Don’t let this be wasted. Don’t let what was taken here become nothing. Let it be seed.
The door eased open.
Rhea stepped in quietly. She had a way of moving — unhurried, deliberate — that made her presence feel like an answer to something you hadn’t asked yet.
She didn’t speak.
She crossed the room and sat down on the floor beside Myra — not across from her, beside her — close enough that their shoulders touched. She set a cup of something warm on the carpet between them and folded her hands in her lap.
They sat like that for a long time.
The silence was not empty. It was the kind that only exists between people who have stopped needing words to be present to each other.
Finally Myra said, barely above a whisper:
“I didn’t break.”
Rhea turned and pressed her forehead gently against Myra’s temple.
“No,” she said. “You stood.”
A beat. Then another.
And then Myra began to sing.
Her voice came out rough — stripped down, unpolished, the way voices sound when they’ve been holding too much for too long and finally let something through.
“When peace like a river attendeth my way, when sorrows like sea billows roll —”
Rhea’s eyes filled. She didn’t sing. She just listened. And in the listening, she bore witness to something that the cameras in the corners and the orb in the hall and the observers behind their screens could not touch and could not measure and could not own.
“Whatever my lot, Thou hast taught me to say — It is well. It is well with my soul.”
When the last note faded, the room was still.
Myra exhaled once, long and slow.
“I still belong to Him,” she whispered.
Rhea tightened her hold.
Outside, the artificial night cycled on. The orb drifted past the door. The system logged her vitals: stable, optimal, compliant.
It did not know what it had failed to take.
📓 Journal of Elias Wren
Entry 26 — October 11, 2036 Late
I woke choking on her name.
Not from a nightmare — not the kind with soldiers and fog and the sound of her voice cut short. This was different. Quieter. More like something had been placed in front of me than taken away.
She was standing in a white room. Barefoot. Her dress was pale, and there was blood at the hem — not much, just a trace, like the edge of something she had walked through. Her face was still. Not numb. Not broken. Still. The way a flame goes still in a closed room — contained, but burning.
Behind her: fire. Not wild. Not consuming. Controlled, almost reverent, like it had chosen her specifically and knew exactly what it was doing.
She didn’t cry in the vision.
But I did.
I sat up in the dark with my hands shaking and the side of the bed where she sleeps feeling cold in the way that goes beyond temperature — the way that means a body has been absent too long and the mattress has stopped pretending otherwise.

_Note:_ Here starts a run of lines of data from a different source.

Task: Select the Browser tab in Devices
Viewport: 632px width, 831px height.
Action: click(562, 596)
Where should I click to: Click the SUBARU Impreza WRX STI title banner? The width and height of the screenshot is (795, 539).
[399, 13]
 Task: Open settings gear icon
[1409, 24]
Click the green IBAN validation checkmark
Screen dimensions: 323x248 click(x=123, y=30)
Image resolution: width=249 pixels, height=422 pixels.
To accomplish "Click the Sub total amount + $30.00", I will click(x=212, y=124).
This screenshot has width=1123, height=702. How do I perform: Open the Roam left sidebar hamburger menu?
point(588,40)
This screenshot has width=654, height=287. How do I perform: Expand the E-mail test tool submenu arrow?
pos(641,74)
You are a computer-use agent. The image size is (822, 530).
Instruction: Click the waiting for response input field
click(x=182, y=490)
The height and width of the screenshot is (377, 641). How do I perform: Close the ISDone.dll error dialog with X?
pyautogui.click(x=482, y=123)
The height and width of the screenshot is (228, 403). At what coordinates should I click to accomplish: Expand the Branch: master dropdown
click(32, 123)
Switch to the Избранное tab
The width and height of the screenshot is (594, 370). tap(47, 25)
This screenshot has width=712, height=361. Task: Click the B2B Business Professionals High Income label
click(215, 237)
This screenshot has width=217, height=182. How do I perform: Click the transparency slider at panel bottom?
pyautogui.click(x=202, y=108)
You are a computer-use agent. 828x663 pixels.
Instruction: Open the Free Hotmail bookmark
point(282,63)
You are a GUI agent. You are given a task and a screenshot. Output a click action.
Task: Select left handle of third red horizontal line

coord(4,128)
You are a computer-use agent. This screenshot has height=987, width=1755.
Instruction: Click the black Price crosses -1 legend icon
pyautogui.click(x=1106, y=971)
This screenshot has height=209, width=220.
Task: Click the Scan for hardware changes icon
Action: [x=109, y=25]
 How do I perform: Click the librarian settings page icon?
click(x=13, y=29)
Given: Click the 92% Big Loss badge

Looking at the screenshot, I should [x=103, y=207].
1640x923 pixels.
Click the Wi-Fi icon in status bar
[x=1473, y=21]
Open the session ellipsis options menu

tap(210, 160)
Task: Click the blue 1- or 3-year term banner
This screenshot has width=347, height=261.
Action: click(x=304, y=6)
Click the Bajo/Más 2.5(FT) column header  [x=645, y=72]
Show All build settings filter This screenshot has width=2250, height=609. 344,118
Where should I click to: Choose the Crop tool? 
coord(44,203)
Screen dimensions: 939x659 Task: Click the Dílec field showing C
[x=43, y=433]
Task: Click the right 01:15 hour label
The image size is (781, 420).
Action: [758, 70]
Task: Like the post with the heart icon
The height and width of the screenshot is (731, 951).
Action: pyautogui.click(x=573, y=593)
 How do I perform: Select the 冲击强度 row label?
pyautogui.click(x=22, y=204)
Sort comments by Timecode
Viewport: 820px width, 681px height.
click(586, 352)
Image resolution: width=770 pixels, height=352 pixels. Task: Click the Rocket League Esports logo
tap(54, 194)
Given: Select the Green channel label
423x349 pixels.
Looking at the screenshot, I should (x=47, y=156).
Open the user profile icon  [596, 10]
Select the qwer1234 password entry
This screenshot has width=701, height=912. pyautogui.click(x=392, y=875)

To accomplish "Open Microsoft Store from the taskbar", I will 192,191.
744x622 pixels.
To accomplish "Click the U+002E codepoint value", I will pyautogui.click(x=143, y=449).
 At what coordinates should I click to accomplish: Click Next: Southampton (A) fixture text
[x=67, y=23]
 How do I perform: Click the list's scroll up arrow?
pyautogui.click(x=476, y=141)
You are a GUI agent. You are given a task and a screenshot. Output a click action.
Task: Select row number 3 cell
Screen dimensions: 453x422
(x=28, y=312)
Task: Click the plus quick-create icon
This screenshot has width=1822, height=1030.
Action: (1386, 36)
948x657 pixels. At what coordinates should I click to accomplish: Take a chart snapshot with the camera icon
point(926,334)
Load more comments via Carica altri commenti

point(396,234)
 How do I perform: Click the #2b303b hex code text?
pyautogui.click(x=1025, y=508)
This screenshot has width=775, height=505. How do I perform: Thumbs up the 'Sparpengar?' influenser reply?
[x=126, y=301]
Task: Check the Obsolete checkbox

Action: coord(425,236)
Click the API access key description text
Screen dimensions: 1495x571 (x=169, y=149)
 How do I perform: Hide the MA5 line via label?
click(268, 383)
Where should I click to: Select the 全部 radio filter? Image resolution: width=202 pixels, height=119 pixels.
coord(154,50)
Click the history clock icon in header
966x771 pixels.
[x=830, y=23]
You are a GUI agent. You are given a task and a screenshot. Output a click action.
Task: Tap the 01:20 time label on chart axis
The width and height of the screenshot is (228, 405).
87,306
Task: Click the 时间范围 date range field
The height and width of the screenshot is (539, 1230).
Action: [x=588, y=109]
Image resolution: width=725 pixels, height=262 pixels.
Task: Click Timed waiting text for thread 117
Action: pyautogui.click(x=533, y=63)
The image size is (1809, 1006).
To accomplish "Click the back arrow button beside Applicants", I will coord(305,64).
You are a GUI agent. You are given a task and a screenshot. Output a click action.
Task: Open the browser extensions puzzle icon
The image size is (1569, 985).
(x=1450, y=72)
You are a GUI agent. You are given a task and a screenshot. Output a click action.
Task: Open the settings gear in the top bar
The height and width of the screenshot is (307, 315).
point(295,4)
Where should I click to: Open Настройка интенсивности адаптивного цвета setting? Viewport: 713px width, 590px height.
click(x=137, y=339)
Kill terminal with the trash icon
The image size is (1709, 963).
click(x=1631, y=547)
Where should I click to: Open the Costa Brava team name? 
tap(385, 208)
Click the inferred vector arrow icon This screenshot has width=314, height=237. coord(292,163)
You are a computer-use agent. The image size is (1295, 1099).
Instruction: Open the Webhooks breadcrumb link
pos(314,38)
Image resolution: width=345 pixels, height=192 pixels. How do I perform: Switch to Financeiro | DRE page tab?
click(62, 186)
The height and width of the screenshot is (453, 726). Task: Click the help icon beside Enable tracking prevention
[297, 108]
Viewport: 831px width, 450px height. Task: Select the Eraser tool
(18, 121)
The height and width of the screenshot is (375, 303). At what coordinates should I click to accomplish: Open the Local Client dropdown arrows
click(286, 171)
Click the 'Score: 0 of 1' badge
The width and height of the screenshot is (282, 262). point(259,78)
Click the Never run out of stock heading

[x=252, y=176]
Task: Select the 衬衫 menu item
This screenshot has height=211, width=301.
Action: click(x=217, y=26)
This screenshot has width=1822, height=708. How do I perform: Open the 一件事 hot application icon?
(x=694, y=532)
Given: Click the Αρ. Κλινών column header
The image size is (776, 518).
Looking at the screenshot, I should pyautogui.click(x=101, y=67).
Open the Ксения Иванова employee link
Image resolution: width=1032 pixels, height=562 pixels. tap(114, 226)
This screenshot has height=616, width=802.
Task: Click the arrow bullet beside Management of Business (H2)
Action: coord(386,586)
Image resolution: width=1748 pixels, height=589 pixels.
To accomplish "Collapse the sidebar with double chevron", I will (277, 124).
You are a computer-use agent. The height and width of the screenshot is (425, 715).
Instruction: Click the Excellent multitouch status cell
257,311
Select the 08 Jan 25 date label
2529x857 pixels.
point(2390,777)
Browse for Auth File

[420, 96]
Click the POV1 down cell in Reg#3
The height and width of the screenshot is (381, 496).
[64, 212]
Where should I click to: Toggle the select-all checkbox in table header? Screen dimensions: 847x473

I don’t know what to do with what I saw. I’m not a man who puts stock in visions. Myra is. Myra would know exactly what to do with it — she’d kneel down, open her hands, and receive it like a letter she’d been expecting.
I just sat there in the dark and held it.
God — if she’s still breathing — let her know I’m coming. Let her know she wasn’t made for this. But that she’ll survive it. And when she walks out, she won’t be alone.
I went to the window after a while. The north field was silver under the moon, the wheat moving in a slow, low wind.
It looked like it was bowing.
Like the earth already knew what she’d been through tonight, and was mourning with her.
I’m going back to work on the bunker in the morning. I’ll work until my hands stop shaking.